To add fractions, they must all have the same denominator. The denominators are 5, 25, 125, 625, 3125, and 15,625.
Notice that each denominator is a power of 5:
$$5 = 5^1$$
$$25 = 5^2$$
$$125 = 5^3$$
$$625 = 5^4$$
$$3125 = 5^5$$
$$15,625 = 5^6$$
The least common denominator (LCD) for all these fractions is the largest denominator, which is 15,625.

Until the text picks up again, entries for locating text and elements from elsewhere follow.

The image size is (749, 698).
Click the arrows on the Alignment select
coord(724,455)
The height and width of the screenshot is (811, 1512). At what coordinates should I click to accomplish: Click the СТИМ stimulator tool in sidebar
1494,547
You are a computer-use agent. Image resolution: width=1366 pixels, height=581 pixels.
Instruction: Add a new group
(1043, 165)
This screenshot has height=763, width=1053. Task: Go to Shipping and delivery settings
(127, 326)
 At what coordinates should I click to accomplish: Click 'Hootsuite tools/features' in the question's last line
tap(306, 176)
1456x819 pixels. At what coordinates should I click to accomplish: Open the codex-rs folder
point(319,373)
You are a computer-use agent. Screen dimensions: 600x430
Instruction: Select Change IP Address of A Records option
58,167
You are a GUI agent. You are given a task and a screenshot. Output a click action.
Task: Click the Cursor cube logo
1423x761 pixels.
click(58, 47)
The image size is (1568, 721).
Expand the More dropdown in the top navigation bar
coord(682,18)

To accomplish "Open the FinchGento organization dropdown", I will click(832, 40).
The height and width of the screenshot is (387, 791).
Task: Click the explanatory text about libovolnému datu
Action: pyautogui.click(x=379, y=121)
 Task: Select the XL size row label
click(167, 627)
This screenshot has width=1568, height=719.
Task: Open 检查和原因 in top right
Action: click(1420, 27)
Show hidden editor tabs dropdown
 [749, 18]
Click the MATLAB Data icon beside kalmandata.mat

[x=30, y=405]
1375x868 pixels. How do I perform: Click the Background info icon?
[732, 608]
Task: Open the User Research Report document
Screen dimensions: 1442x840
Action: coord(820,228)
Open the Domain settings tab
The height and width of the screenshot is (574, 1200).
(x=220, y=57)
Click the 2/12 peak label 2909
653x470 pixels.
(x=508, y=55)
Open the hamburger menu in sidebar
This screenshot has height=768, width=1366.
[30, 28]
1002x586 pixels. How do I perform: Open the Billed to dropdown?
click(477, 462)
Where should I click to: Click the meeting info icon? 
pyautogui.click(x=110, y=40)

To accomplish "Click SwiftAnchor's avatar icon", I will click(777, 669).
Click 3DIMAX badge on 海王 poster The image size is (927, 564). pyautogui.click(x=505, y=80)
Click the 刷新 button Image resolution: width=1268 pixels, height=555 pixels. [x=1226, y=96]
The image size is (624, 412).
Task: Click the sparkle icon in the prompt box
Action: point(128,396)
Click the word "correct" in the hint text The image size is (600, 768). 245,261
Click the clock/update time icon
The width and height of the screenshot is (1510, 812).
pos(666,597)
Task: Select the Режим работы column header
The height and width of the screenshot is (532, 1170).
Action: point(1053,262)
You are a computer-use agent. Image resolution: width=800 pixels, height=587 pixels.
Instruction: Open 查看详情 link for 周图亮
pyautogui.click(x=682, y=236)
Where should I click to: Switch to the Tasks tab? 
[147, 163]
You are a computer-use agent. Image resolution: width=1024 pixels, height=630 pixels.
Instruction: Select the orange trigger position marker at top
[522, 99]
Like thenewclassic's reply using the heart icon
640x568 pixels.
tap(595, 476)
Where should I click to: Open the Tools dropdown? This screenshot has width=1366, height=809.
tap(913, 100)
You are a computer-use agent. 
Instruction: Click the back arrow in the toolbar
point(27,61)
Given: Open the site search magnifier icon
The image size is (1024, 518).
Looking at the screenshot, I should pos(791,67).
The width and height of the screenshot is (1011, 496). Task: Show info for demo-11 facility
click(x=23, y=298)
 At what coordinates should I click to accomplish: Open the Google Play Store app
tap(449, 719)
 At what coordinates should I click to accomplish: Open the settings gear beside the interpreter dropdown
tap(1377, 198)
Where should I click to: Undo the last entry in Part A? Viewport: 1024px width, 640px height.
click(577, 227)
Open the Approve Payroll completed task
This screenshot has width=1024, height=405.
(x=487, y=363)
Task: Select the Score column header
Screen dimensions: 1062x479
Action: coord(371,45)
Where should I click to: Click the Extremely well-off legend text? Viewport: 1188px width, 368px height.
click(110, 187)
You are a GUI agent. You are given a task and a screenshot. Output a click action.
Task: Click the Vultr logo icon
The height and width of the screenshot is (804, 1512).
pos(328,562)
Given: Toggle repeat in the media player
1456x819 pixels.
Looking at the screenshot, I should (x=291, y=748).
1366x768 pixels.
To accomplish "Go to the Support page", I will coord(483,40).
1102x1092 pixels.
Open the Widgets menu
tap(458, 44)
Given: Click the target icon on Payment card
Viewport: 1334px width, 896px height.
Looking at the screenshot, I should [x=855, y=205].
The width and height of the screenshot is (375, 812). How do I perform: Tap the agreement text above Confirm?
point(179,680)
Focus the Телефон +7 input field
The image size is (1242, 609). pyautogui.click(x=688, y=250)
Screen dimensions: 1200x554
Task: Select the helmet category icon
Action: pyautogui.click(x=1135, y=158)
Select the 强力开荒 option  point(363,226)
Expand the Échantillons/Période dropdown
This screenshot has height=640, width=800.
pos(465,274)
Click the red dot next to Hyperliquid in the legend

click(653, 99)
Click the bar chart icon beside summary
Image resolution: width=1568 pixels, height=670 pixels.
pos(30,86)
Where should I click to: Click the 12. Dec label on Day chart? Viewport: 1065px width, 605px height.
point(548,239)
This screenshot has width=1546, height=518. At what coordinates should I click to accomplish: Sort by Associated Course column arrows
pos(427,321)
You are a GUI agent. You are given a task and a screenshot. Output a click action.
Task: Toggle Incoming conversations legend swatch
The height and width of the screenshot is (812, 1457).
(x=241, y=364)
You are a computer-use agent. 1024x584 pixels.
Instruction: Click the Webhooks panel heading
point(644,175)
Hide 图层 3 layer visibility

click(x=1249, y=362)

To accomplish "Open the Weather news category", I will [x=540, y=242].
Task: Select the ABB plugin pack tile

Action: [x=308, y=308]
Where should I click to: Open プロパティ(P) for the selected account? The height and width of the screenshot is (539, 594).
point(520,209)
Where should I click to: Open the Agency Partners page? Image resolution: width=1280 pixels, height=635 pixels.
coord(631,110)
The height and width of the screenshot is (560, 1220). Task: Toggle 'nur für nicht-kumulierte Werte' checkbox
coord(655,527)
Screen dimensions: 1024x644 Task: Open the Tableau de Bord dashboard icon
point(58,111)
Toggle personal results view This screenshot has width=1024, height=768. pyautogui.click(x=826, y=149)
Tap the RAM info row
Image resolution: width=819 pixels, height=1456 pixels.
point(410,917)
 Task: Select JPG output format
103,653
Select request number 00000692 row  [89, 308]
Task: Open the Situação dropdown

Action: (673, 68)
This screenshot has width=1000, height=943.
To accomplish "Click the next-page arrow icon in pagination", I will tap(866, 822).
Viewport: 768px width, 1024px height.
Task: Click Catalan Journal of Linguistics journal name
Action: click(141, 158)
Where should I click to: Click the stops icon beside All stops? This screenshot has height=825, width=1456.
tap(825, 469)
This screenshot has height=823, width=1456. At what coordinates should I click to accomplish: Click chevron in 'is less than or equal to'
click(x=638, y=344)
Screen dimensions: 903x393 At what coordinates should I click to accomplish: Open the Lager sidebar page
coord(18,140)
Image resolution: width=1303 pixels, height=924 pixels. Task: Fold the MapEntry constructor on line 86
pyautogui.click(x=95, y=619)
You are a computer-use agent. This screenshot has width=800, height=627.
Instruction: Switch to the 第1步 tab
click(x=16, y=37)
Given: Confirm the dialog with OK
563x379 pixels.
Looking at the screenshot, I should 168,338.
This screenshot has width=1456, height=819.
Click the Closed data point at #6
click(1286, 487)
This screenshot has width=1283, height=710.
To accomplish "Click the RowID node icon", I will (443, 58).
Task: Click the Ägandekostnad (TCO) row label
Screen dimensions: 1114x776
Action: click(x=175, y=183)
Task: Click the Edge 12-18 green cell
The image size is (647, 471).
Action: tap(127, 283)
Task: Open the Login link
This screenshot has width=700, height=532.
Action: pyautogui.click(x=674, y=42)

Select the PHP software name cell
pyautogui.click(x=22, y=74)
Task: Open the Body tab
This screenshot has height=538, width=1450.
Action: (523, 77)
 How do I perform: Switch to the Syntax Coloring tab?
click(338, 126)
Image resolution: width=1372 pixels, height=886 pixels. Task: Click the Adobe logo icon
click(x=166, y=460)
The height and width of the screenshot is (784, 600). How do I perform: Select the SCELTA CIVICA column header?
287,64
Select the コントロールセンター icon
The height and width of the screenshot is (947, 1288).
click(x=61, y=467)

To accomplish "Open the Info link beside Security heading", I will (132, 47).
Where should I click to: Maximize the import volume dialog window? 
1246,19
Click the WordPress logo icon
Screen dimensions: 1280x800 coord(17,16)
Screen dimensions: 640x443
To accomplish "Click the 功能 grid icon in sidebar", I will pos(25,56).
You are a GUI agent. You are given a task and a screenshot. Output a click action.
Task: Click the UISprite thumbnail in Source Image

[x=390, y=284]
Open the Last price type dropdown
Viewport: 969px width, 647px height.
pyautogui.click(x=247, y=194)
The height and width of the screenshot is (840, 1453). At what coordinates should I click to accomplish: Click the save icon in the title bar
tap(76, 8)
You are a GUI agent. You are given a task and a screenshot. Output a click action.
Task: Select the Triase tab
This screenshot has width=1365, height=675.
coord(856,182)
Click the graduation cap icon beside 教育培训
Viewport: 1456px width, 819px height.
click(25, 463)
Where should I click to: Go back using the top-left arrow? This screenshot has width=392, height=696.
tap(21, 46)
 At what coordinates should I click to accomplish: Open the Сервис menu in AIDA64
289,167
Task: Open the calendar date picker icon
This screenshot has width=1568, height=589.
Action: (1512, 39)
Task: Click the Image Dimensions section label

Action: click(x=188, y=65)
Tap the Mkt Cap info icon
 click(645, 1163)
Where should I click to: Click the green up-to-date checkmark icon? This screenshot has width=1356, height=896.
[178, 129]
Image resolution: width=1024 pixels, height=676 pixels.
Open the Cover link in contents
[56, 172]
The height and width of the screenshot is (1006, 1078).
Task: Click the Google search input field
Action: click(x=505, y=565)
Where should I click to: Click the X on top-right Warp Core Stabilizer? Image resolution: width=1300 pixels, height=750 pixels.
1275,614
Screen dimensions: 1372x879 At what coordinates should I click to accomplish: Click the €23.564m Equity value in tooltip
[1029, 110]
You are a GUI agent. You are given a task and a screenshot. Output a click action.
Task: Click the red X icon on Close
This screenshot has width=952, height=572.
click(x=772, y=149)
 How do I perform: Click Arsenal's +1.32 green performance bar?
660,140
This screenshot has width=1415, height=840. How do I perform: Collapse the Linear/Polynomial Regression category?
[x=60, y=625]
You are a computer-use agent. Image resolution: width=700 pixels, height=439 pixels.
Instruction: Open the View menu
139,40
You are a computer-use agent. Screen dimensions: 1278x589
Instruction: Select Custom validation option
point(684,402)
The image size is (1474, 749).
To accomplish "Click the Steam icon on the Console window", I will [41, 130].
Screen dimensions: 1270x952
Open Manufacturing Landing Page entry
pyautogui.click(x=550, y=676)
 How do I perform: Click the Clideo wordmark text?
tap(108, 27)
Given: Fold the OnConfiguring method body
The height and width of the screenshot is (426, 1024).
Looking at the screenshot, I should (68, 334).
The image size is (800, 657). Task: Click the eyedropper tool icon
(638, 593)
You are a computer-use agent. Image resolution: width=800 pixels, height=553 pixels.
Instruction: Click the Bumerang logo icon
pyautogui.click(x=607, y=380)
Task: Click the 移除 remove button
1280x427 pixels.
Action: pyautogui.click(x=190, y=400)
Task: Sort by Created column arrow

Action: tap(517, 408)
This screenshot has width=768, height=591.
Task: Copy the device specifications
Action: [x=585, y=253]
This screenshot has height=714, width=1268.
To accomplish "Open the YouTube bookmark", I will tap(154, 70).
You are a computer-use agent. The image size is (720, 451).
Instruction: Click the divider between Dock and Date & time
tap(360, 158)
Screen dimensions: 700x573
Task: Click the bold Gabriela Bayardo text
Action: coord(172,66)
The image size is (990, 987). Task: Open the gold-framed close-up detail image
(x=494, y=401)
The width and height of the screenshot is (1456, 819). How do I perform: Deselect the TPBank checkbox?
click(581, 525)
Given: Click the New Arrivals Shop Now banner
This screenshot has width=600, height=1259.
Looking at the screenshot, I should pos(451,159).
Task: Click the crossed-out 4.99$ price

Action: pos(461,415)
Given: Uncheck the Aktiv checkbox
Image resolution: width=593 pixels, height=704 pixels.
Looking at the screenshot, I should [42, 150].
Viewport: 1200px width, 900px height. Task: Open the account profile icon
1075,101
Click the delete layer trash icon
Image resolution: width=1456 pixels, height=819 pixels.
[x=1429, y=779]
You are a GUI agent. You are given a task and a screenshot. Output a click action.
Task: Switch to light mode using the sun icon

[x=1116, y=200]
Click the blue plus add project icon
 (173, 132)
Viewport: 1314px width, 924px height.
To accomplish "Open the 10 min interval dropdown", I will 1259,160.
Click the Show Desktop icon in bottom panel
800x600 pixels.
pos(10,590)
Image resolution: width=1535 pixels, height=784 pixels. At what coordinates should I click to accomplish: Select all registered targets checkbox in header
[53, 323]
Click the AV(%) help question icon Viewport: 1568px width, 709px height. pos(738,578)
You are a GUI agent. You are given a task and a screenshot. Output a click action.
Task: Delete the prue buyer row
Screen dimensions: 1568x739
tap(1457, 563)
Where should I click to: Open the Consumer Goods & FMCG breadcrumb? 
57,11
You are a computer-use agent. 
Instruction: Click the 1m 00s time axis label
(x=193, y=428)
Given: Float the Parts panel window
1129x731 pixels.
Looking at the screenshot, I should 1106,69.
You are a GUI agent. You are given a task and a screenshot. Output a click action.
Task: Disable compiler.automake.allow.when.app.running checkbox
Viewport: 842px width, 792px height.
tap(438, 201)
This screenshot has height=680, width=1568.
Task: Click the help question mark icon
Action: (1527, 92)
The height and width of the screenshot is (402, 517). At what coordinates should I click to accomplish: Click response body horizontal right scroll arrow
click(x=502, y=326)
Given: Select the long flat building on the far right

**step4** Converting Fractions to the Common Denominator

Now we convert each fraction to have a denominator of 15,625:
For $$\frac{1}{5}$$, we multiply the numerator and denominator by $$\frac{15,625}{5} = 3125$$:
$$\frac{1}{5} = \frac{1 \times 3125}{5 \times 3125} = \frac{3125}{15,625}$$
For $$\frac{3}{25}$$, we multiply the numerator and denominator by $$\frac{15,625}{25} = 625$$:
$$\frac{3}{25} = \frac{3 \times 625}{25 \times 625} = \frac{1875}{15,625}$$
For $$\frac{9}{125}$$, we multiply the numerator and denominator by $$\frac{15,625}{125} = 125$$:
$$\frac{9}{125} = \frac{9 \times 125}{125 \times 125} = \frac{1125}{15,625}$$
For $$\frac{27}{625}$$, we multiply the numerator and denominator by $$\frac{15,625}{625} = 25$$:
$$\frac{27}{625} = \frac{27 \times 25}{625 \times 25} = \frac{675}{15,625}$$
For $$\frac{81}{3125}$$, we multiply the numerator and denominator by $$\frac{15,625}{3125} = 5$$:
$$\frac{81}{3125} = \frac{81 \times 5}{3125 \times 5} = \frac{405}{15,625}$$
The last term is already in the common denominator: $$\frac{243}{15,625}$$.

**step5** Adding the Fractions

Now that all fractions have the same denominator, we can add their numerators:
Sum $$= \frac{3125}{15,625} + \frac{1875}{15,625} + \frac{1125}{15,625} + \frac{675}{15,625} + \frac{405}{15,625} + \frac{243}{15,625}$$
Sum $$= \frac{3125 + 1875 + 1125 + 675 + 405 + 243}{15,625}$$
Let's add the numerators:
$$3125 + 1875 = 5000$$
$$1125 + 675 = 1800$$
$$405 + 243 = 648$$
Now, add these partial sums:
$$5000 + 1800 + 648 = 6800 + 648 = 7448$$
So the sum is $$\frac{7448}{15,625}$$.

**step6** Simplifying the Result

We need to check if the fraction $$\frac{7448}{15,625}$$ can be simplified.
The denominator $$15,625$$ is $$5^6$$, meaning its only prime factor is 5.
For the fraction to be simplified, the numerator 7448 must be divisible by 5.
A number is divisible by 5 if its last digit is 0 or 5. The last digit of 7448 is 8, so it is not divisible by 5.
Therefore, the fraction $$\frac{7448}{15,625}$$ is already in its simplest form.